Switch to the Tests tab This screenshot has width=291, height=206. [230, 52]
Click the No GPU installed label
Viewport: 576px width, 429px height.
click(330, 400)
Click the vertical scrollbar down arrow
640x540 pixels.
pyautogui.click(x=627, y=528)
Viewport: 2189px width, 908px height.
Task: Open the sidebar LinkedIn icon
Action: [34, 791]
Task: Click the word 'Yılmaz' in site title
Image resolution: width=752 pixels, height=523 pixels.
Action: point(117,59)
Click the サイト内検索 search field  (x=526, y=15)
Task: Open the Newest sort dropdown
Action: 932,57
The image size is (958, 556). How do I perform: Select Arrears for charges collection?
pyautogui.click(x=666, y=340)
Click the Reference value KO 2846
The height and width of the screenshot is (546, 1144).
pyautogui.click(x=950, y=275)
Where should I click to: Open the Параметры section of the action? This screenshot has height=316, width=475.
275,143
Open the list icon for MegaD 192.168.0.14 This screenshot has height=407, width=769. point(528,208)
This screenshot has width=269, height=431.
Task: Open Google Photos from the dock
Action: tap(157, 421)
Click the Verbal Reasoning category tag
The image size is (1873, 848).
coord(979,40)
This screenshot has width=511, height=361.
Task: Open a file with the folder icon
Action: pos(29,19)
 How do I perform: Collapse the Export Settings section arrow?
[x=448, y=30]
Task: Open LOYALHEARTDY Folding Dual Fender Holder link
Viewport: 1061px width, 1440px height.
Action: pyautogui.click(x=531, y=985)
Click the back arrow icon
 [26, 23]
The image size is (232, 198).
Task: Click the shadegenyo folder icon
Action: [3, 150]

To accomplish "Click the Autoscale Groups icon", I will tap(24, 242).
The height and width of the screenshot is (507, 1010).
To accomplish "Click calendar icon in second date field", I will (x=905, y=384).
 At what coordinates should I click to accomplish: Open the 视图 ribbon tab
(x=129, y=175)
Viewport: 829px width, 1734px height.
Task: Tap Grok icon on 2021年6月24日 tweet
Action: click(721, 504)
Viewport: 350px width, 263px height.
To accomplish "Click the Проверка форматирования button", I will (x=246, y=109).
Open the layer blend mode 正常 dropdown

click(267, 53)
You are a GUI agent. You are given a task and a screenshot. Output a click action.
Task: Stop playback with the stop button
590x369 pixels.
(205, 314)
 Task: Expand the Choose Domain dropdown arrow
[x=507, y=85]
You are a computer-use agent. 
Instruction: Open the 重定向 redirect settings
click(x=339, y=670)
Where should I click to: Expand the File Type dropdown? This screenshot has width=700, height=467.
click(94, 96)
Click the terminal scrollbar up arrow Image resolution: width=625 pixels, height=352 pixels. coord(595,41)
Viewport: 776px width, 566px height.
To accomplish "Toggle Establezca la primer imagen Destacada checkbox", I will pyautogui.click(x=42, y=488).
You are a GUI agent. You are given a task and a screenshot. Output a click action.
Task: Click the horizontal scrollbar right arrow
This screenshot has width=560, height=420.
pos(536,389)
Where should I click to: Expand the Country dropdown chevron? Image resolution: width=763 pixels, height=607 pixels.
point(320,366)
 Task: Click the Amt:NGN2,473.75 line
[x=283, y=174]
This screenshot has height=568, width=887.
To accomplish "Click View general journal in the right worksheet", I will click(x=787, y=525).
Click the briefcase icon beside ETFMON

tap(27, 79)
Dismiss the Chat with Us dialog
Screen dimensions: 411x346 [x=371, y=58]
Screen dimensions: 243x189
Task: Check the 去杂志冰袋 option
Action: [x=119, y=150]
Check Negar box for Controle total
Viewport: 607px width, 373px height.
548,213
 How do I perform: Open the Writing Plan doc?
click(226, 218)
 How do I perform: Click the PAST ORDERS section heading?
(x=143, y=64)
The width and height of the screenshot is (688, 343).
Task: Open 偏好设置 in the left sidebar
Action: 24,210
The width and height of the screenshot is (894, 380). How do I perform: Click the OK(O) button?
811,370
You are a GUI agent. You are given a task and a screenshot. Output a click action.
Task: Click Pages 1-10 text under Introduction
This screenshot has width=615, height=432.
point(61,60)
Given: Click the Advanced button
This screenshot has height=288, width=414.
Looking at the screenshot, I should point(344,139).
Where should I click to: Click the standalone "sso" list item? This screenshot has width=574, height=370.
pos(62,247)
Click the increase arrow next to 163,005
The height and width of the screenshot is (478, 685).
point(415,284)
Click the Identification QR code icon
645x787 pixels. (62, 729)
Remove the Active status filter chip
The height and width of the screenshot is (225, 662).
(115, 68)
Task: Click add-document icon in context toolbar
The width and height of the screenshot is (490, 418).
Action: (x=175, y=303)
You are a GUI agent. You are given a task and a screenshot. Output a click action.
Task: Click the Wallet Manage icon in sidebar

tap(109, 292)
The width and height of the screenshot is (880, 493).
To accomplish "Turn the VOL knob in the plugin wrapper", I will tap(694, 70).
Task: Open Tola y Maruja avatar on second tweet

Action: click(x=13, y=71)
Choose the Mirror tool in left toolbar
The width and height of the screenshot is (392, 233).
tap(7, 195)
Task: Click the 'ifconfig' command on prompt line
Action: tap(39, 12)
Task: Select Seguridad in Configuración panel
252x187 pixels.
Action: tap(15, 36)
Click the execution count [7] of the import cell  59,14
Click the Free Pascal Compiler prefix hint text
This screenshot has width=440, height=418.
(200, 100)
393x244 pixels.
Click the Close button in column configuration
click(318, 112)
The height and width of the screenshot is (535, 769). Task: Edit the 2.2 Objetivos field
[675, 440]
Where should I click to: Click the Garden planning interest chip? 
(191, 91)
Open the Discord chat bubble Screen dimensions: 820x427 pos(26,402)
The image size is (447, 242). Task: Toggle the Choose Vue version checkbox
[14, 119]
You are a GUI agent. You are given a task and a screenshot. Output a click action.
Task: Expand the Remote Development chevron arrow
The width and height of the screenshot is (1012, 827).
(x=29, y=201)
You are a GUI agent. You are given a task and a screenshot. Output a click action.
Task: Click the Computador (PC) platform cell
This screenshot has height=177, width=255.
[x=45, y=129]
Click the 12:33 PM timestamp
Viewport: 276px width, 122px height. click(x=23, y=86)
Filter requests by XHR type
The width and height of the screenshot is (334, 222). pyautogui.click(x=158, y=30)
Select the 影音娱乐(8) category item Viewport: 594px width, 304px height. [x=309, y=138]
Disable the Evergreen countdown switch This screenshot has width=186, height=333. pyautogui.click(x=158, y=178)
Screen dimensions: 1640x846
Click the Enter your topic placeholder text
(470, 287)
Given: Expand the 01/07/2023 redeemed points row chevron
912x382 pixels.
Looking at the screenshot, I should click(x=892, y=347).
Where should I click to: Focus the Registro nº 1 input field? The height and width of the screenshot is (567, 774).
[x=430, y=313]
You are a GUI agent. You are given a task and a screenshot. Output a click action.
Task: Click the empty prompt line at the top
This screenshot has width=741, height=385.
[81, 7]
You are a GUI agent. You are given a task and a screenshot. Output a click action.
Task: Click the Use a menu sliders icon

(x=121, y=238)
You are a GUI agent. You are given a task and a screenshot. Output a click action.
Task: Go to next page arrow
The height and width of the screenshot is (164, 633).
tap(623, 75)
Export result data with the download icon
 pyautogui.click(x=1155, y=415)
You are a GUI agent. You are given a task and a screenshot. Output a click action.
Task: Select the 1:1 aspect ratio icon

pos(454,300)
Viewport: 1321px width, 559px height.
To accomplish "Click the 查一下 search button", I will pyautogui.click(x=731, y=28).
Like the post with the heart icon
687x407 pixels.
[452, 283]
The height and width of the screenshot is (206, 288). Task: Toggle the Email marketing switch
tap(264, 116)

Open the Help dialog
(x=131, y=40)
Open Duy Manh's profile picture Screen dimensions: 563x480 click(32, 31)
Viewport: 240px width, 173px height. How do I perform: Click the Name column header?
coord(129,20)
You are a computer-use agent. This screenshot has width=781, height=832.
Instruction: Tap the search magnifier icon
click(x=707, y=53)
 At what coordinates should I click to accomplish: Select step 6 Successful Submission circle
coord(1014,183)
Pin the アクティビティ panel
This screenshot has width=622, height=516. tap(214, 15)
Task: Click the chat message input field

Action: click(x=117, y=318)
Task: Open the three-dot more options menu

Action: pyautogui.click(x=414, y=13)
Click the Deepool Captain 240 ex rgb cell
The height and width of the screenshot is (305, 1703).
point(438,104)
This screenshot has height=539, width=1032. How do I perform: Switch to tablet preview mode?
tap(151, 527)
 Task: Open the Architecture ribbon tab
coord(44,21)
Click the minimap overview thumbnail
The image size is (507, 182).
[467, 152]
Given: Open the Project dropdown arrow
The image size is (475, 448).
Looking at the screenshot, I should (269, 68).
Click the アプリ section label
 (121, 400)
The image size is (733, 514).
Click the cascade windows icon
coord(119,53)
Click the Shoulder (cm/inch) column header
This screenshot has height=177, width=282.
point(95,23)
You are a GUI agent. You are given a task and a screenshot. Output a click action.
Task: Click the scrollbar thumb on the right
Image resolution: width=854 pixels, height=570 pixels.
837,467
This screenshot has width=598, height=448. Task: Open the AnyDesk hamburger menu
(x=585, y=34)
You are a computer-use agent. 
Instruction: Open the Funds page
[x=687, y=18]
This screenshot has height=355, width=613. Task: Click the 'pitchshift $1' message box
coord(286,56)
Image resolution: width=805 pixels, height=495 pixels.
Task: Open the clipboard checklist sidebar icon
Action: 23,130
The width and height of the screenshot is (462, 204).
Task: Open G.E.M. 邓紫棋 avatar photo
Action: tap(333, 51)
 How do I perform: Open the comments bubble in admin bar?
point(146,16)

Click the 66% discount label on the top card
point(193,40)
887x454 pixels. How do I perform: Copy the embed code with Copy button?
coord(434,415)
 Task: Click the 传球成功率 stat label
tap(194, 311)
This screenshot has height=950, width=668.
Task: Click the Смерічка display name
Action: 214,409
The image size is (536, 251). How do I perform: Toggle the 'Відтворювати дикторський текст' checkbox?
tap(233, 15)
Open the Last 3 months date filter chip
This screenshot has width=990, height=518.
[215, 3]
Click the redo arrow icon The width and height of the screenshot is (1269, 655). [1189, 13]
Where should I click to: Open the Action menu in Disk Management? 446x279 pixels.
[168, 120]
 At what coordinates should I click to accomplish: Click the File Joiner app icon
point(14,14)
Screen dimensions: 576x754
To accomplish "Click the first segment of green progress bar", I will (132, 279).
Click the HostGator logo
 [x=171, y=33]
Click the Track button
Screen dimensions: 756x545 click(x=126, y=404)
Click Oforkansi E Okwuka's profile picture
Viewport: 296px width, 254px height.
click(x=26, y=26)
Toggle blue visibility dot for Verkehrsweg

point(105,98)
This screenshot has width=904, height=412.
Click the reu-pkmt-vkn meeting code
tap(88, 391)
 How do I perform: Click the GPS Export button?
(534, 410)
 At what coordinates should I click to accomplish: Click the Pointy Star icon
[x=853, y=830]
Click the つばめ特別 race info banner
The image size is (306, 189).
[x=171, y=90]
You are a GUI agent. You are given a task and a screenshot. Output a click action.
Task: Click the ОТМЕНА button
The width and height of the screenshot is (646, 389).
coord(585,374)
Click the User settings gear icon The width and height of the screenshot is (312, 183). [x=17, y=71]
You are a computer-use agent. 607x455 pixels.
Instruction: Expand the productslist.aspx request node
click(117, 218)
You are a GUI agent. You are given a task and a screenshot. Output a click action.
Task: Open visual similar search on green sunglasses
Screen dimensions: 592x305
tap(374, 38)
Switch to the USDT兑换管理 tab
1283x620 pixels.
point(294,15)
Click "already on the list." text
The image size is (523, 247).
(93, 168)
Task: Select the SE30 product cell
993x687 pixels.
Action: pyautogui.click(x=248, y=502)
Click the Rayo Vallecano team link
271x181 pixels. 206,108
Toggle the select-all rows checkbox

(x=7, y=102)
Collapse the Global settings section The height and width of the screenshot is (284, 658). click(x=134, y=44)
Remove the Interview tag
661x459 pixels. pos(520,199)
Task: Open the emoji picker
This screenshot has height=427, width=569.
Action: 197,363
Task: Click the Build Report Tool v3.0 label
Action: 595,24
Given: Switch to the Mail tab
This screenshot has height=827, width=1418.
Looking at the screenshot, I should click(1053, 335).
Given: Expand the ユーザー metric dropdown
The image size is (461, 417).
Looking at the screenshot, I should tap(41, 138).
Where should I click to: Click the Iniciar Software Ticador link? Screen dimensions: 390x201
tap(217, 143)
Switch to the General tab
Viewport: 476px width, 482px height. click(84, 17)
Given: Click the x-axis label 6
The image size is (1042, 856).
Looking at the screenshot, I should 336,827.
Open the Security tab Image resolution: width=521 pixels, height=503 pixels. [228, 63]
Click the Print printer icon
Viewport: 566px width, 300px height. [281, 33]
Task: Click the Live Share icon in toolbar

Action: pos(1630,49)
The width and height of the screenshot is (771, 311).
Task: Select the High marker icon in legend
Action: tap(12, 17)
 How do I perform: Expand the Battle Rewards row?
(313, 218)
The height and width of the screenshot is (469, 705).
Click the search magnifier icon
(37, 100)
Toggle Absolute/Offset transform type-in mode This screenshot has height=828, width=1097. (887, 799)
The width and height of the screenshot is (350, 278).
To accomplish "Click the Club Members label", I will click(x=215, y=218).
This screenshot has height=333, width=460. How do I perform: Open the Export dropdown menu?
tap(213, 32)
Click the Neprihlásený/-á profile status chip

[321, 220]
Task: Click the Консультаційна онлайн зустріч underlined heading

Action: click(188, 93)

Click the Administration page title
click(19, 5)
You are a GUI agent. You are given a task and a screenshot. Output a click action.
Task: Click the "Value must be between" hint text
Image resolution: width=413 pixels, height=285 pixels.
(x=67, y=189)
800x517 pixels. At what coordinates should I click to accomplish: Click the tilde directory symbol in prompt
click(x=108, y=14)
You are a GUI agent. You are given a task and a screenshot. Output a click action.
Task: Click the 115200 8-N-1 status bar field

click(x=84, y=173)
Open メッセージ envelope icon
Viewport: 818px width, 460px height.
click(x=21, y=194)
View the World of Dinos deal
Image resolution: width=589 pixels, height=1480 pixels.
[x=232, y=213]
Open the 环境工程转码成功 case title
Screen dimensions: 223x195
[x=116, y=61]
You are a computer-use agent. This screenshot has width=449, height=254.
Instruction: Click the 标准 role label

● ● ● ●

__What is needed__.
Both the line containing "Task: Expand the Remote" and the line containing "Task: Click the Computador (PC) platform cell" belong in the answer. Print them and every line above that falls between them exactly, and no others.

__Your response__.
Task: Expand the Remote Development chevron arrow
The width and height of the screenshot is (1012, 827).
(x=29, y=201)
You are a GUI agent. You are given a task and a screenshot. Output a click action.
Task: Click the Computador (PC) platform cell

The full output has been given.